**Short exercise**
In the records below, take the lines from the one containing "Select the 尾盘 folder icon" through the one containing "coord(68,81)", inclusive. Lay them out as a JSON list of strings with one string per line, leaving out any blank lines.

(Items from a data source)
* * *

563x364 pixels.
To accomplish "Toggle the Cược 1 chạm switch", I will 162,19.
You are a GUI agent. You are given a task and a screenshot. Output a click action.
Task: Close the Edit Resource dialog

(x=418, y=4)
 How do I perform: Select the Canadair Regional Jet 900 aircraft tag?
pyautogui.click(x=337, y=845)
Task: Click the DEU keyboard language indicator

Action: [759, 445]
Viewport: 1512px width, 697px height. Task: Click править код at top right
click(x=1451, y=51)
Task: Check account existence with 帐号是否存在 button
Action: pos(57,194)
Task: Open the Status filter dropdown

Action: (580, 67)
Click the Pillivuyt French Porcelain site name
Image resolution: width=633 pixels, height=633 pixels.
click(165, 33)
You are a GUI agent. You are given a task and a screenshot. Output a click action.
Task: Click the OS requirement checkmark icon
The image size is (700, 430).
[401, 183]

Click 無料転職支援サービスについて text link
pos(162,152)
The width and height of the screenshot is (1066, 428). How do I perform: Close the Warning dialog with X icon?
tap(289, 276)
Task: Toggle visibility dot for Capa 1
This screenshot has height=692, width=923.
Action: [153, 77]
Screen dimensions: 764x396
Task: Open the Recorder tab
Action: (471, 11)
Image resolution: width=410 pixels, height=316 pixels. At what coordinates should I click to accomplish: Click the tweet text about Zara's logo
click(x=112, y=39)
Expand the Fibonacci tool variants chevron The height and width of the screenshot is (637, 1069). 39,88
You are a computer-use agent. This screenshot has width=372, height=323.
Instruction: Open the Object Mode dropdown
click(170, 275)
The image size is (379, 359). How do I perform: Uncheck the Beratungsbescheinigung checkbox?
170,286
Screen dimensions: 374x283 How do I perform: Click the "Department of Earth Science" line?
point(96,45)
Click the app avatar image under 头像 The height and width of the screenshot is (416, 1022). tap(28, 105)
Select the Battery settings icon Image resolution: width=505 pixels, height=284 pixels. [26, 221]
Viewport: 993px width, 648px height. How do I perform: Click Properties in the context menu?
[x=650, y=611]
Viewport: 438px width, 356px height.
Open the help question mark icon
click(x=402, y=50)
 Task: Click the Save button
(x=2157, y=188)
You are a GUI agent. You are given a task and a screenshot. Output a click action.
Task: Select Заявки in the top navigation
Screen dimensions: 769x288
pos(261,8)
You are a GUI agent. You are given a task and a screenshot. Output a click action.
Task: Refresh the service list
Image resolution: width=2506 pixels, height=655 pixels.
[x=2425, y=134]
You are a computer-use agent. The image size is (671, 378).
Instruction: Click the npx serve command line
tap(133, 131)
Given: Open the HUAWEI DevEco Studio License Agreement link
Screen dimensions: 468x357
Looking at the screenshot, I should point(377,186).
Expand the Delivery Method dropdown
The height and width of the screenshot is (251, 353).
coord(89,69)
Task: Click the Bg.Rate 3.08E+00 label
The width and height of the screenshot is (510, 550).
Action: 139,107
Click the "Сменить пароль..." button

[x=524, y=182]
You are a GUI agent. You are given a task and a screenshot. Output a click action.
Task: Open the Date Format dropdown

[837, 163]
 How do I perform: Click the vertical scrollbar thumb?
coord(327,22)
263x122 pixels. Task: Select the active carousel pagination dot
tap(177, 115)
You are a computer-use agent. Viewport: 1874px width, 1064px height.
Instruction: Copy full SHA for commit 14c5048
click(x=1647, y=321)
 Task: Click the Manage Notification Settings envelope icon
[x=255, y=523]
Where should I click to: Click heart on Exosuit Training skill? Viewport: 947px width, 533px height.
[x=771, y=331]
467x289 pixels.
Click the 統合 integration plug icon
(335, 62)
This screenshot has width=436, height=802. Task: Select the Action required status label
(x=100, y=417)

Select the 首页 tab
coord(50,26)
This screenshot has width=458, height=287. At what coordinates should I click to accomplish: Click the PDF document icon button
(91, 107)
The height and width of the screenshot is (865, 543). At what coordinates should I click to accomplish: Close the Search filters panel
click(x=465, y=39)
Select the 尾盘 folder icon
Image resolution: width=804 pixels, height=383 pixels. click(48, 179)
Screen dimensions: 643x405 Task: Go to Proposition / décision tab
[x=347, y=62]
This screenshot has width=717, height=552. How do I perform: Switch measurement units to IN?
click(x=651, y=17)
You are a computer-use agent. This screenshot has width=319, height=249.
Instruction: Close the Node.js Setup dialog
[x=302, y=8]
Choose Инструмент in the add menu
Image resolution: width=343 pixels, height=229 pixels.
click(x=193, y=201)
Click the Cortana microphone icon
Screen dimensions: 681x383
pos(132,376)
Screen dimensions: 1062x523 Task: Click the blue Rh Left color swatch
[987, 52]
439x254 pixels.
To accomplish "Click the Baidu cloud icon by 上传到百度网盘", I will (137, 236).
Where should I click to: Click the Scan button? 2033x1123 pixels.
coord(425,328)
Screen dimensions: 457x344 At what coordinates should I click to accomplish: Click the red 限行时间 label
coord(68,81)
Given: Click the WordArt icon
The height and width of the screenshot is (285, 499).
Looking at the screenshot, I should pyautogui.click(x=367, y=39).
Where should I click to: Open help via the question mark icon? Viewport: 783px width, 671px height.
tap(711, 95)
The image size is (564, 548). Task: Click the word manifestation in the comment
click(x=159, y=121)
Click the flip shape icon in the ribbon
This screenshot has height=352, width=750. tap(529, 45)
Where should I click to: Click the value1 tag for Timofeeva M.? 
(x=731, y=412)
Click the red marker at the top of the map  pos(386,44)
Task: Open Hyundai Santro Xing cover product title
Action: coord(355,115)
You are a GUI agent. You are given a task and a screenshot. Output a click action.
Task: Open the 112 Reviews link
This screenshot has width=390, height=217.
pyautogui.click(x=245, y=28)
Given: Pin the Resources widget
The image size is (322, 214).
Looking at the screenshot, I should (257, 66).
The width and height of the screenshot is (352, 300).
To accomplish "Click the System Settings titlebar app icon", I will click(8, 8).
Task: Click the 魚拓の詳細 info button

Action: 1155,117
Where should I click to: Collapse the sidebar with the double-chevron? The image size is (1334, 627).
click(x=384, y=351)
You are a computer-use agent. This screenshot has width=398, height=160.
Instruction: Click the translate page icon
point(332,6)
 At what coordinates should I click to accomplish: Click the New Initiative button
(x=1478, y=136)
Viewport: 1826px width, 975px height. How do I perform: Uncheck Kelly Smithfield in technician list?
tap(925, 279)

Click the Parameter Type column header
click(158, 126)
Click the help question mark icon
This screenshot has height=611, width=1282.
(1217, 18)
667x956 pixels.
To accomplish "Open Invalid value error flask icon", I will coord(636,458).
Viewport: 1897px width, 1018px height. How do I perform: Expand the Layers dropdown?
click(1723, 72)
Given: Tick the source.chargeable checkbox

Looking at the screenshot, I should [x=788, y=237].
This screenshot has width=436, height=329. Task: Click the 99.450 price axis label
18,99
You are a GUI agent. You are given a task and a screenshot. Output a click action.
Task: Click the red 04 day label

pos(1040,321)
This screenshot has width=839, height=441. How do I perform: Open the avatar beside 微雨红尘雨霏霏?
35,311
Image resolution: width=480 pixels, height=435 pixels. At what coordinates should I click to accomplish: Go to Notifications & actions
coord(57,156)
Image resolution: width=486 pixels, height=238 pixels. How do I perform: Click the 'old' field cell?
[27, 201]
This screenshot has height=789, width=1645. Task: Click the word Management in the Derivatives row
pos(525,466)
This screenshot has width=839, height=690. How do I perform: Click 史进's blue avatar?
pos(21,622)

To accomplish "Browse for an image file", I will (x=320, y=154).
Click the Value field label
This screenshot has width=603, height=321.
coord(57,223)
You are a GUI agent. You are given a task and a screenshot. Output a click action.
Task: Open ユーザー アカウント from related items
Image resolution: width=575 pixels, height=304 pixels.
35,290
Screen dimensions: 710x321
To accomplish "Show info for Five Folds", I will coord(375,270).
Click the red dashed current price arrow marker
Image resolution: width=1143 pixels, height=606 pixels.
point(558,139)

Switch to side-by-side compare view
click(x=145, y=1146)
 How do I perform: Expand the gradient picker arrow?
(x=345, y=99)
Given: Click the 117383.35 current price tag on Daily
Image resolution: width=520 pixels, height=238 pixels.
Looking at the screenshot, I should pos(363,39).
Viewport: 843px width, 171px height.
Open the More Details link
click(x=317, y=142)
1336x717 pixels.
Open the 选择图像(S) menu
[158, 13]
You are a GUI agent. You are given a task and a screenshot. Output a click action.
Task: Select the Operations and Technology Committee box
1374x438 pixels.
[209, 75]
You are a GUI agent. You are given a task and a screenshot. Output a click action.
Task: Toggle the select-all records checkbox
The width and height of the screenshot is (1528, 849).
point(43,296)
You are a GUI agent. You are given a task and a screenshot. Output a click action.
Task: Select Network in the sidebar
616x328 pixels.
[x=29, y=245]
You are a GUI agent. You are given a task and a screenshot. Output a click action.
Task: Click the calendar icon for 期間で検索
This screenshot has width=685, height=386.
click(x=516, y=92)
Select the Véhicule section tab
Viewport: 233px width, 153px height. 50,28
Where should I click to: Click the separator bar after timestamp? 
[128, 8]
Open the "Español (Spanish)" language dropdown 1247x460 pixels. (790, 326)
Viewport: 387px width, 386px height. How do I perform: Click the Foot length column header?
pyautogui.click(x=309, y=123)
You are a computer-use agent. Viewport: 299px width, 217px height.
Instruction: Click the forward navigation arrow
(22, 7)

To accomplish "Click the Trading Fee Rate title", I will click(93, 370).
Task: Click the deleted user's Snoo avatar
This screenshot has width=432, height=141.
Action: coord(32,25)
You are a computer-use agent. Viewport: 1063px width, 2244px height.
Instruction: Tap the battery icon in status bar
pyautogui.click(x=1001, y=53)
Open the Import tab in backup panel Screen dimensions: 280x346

* * *

**Exercise response**
[
  "Select the 尾盘 folder icon",
  "Image resolution: width=804 pixels, height=383 pixels. click(48, 179)",
  "Screen dimensions: 643x405 Task: Go to Proposition / décision tab",
  "[x=347, y=62]",
  "This screenshot has width=717, height=552. How do I perform: Switch measurement units to IN?",
  "click(x=651, y=17)",
  "You are a computer-use agent. This screenshot has width=319, height=249.",
  "Instruction: Close the Node.js Setup dialog",
  "[x=302, y=8]",
  "Choose Инструмент in the add menu",
  "Image resolution: width=343 pixels, height=229 pixels.",
  "click(x=193, y=201)",
  "Click the Cortana microphone icon",
  "Screen dimensions: 681x383",
  "pos(132,376)",
  "Screen dimensions: 1062x523 Task: Click the blue Rh Left color swatch",
  "[987, 52]",
  "439x254 pixels.",
  "To accomplish \"Click the Baidu cloud icon by 上传到百度网盘\", I will (137, 236).",
  "Where should I click to: Click the Scan button? 2033x1123 pixels.",
  "coord(425,328)",
  "Screen dimensions: 457x344 At what coordinates should I click to accomplish: Click the red 限行时间 label",
  "coord(68,81)"
]